# STEROIDS FORUM > SARMs (Selective Androgen Receptor Modulators) Information Forum >  Got scammed by SarmsSearch.com

## Raraptor

Hi Guys,

Just had a very bad experience with Sarmssearch. The company that responds to emails via iPhone. 

I purchased a GW and shipping was international, yet I was not sent any tracking details. I asked before purchase if they have any experience shipping to my country and he said they do. I read on few forums, reps vouching and people speaking about it so i made the purchase. Yet, I received no invoice, no shipping details, nothing. Which was very weird, but i was ok with it.

I asked for tracking number but the guy told me he has sent via USPS and tracking stops once it leaves the U.S. I told him that things are different in my country and i definitely do need a tracking number because the national postal service does not door deliver, rather you have to go and collect it from the post office in person.

After much deliberation and waiting for the period i was asked to, i asked for the tracking details again, at least as a base to go and check for the shipment. But there was no response. I had to email multiple times to get a response that was rude and uncaring.

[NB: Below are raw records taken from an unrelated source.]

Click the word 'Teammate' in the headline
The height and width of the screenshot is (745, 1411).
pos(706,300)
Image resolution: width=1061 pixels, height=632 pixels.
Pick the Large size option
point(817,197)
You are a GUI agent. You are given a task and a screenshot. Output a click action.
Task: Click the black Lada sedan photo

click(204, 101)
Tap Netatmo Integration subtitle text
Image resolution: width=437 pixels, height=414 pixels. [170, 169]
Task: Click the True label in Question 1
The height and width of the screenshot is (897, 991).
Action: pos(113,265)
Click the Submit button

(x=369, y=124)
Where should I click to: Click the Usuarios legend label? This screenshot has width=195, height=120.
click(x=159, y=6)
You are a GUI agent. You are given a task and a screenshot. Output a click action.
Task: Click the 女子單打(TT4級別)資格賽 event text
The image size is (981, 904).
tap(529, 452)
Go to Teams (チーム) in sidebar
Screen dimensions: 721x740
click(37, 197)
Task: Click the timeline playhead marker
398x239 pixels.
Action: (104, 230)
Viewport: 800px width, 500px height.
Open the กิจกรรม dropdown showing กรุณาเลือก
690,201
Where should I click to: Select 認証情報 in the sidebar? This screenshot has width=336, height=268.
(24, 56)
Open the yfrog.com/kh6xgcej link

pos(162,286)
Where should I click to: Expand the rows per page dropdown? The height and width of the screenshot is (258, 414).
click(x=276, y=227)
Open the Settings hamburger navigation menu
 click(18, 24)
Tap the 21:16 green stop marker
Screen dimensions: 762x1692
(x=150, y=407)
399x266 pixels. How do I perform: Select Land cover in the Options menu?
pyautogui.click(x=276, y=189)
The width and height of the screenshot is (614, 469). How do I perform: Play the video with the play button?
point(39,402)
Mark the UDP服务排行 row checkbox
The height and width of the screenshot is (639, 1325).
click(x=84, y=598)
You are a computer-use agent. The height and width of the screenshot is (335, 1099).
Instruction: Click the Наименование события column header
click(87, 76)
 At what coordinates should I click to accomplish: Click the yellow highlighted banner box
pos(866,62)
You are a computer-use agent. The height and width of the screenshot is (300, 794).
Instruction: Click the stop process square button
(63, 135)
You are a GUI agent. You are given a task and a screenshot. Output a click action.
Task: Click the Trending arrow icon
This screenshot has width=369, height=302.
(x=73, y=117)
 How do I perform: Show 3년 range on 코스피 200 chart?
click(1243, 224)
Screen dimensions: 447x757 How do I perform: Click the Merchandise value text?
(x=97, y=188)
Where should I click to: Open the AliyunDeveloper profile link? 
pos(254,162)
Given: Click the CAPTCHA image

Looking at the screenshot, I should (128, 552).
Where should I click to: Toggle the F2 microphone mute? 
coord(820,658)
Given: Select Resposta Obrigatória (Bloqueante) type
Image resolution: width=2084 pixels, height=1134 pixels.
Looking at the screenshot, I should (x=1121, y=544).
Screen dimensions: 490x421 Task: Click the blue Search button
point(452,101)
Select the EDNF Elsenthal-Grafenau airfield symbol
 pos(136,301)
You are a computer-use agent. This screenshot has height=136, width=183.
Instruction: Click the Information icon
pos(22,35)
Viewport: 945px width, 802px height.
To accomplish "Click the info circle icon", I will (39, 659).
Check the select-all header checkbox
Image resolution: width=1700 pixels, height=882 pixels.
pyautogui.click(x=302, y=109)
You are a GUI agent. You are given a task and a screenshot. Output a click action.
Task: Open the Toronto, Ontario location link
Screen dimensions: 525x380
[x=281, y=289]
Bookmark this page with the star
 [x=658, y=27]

I don't even have any details as to what they labelled the shipment as, for me to tell the post office guys, what my content is. Let alone the fact that it is a dodgy research compound!

Anyway, after much patience and knowing this is not going to anywhere and the fact that they are adamant at not providing me the tracking details (no matter how obsolete), i am certain that i have been scammed, so i called up my bank and have asked to cancel the charge.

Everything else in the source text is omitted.